▶ Task details
Only a number is wanted here: how many lines in the entries below contain the word "badge".

----- Data under study

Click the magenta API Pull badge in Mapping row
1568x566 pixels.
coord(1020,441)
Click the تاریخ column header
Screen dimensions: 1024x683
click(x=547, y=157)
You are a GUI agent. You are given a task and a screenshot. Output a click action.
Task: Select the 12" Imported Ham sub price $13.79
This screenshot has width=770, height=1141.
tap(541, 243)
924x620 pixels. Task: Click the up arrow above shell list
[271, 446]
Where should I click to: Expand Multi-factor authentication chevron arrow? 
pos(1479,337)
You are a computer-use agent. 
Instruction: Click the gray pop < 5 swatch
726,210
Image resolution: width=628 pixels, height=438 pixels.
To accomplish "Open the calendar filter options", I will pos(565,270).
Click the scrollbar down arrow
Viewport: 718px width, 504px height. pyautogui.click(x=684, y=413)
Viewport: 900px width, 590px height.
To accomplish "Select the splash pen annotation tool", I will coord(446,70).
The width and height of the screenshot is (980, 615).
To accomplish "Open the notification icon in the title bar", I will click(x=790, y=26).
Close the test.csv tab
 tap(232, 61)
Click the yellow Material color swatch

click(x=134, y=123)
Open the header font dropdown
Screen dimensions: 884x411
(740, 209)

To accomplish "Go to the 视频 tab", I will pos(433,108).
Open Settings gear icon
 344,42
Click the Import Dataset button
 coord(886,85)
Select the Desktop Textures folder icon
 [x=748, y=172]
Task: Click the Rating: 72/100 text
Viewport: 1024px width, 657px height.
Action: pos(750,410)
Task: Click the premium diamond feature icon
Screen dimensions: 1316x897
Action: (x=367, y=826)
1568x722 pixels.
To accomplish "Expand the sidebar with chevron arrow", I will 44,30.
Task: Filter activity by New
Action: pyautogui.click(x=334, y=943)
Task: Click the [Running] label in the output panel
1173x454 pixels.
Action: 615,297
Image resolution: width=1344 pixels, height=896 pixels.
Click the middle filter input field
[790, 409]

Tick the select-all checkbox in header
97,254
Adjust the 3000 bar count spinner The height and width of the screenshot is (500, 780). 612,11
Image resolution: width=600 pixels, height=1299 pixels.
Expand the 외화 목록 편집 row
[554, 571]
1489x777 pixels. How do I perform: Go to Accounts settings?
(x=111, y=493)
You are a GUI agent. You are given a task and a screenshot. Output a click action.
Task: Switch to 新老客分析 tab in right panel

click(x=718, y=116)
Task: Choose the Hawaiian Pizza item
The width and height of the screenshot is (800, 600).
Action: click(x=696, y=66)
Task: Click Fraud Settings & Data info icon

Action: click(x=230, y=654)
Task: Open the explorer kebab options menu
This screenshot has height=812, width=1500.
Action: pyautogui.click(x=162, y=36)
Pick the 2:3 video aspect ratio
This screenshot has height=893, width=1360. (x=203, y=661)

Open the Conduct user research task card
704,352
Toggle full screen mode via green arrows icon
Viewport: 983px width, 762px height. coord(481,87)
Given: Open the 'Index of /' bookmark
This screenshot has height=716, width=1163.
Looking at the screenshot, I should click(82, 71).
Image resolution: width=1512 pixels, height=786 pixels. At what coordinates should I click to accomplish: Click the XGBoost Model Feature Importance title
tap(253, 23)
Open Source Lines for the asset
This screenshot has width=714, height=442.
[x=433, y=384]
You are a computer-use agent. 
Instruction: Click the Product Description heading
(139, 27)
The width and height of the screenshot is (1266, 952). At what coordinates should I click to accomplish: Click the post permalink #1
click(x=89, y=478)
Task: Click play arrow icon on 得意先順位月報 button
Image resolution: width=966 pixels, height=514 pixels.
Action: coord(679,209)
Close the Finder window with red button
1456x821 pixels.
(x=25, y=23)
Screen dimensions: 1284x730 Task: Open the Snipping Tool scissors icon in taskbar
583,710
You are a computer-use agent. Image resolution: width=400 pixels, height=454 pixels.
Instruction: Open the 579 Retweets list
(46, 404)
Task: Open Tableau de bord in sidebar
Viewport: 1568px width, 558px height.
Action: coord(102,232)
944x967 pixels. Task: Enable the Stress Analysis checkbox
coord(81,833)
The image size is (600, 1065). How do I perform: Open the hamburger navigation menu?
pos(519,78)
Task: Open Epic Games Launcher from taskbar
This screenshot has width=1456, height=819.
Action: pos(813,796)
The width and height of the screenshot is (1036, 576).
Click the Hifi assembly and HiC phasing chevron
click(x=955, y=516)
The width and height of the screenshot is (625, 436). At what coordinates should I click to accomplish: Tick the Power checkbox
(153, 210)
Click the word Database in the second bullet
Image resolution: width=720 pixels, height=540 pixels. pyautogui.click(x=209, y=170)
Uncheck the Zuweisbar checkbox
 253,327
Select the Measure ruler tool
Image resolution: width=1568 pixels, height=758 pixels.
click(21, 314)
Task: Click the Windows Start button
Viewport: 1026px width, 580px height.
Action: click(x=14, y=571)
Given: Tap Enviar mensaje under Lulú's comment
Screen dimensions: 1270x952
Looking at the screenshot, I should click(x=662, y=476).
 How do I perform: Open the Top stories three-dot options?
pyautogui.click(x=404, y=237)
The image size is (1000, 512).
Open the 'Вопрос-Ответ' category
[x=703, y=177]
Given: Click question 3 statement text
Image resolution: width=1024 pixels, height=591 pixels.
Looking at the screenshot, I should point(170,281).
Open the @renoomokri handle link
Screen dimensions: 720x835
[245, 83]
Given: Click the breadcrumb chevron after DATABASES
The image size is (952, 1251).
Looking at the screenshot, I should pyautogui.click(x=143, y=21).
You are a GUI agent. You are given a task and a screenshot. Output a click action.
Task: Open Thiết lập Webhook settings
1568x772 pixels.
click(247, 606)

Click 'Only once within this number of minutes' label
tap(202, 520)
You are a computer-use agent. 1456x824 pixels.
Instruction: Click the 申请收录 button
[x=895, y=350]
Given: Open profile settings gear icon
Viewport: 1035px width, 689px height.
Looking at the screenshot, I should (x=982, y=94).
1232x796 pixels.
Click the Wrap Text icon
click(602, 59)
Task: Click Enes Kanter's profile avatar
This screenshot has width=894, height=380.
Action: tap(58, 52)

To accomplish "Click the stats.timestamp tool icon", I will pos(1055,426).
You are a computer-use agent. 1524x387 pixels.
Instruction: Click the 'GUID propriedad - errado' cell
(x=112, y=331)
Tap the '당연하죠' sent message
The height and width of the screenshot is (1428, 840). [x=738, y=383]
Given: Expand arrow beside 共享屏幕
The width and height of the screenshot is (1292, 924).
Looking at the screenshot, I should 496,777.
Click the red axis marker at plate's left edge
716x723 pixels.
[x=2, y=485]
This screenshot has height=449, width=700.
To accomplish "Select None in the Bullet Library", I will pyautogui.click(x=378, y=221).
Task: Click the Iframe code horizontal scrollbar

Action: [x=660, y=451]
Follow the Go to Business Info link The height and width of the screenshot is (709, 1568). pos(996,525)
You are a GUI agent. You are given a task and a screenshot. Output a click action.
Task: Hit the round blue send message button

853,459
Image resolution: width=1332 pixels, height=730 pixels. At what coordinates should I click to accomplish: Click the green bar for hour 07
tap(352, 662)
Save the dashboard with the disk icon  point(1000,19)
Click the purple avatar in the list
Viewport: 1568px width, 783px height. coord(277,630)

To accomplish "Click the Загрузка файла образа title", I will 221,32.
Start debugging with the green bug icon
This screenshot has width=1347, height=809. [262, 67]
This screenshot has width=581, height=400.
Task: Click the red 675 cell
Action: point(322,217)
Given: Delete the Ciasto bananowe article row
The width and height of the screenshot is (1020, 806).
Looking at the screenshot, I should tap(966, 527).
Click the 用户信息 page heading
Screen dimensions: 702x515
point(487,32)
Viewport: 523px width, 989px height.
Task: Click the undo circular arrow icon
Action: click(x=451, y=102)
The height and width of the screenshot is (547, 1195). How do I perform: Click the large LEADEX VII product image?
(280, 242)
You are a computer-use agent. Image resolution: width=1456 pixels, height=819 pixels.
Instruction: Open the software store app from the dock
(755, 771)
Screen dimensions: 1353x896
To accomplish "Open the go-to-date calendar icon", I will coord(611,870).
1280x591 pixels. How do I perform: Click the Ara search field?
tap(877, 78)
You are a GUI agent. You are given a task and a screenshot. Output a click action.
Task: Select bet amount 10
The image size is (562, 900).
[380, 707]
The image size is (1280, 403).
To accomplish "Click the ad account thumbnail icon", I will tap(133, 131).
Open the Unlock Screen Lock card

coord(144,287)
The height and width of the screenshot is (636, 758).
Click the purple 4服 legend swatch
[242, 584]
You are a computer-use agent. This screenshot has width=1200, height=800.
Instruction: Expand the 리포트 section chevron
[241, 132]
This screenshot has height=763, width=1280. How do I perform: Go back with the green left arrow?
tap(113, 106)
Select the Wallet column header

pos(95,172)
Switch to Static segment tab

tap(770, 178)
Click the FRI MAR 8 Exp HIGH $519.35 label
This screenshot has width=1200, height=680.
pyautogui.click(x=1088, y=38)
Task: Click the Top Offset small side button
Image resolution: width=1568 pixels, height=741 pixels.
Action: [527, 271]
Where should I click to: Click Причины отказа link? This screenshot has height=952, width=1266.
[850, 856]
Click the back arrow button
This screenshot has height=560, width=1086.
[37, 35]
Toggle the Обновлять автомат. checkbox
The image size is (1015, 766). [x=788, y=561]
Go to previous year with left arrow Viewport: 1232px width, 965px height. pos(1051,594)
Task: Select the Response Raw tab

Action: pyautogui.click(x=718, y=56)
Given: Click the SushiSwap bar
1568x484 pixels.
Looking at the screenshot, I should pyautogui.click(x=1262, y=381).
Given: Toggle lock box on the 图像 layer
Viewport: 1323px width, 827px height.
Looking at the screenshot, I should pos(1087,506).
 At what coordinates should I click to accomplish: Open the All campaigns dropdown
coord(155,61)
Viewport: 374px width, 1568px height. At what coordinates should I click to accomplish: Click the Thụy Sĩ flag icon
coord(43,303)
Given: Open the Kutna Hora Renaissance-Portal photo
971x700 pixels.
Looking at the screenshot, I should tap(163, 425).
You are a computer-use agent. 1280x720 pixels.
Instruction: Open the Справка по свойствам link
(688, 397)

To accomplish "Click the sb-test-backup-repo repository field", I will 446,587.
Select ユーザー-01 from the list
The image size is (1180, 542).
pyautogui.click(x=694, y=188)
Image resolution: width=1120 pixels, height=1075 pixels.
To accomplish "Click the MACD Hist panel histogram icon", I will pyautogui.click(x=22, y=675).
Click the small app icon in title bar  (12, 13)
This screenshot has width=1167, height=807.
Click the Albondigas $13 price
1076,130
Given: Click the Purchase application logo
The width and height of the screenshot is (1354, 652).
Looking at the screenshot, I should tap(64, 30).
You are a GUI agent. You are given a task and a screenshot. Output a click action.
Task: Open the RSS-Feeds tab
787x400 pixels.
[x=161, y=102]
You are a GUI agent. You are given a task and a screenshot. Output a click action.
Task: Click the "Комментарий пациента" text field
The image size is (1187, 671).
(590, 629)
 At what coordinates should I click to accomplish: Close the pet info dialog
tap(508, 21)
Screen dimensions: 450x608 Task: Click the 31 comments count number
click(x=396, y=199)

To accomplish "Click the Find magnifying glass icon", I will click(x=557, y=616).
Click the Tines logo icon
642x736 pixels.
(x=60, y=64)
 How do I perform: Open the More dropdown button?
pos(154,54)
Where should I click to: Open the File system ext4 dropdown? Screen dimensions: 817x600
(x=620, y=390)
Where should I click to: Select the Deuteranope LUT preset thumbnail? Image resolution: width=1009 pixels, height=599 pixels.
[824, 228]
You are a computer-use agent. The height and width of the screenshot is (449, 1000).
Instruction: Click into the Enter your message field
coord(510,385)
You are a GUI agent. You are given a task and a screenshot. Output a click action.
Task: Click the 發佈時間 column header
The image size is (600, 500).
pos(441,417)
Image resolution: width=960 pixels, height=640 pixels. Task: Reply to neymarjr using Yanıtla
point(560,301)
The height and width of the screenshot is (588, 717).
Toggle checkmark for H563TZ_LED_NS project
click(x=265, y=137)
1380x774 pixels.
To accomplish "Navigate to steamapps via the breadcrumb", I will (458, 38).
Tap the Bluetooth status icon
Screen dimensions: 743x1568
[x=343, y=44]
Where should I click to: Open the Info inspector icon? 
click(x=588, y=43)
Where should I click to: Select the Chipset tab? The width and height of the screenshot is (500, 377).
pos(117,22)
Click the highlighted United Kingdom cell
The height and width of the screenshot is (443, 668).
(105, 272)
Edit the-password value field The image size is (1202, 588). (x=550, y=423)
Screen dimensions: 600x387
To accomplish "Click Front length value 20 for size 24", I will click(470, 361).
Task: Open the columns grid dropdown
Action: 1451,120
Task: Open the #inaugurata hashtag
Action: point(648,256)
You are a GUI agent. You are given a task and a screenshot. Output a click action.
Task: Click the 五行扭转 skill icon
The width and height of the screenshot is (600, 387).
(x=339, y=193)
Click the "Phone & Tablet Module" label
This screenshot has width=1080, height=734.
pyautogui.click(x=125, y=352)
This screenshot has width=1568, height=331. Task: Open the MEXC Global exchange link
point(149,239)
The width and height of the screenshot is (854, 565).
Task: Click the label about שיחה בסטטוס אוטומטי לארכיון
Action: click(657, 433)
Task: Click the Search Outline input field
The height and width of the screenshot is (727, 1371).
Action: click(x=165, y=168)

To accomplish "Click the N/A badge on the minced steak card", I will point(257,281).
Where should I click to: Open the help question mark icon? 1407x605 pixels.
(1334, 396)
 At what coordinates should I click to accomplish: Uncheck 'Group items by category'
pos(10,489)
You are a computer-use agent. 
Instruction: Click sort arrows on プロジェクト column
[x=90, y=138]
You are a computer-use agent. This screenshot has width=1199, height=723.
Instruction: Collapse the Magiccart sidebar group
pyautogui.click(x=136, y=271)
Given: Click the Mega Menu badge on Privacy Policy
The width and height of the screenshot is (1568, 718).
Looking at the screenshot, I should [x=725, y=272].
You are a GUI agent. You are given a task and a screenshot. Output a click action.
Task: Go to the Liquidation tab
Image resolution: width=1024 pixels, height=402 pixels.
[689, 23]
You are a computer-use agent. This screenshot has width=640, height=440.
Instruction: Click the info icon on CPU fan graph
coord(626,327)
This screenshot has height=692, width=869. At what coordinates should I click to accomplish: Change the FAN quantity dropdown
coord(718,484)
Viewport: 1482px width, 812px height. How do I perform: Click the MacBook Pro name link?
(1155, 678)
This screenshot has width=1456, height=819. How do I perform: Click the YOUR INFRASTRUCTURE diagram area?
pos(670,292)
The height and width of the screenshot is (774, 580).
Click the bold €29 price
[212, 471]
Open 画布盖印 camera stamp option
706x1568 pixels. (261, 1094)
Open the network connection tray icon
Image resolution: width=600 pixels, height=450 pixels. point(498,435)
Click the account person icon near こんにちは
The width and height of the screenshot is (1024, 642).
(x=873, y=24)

----------

▶ Written solution
3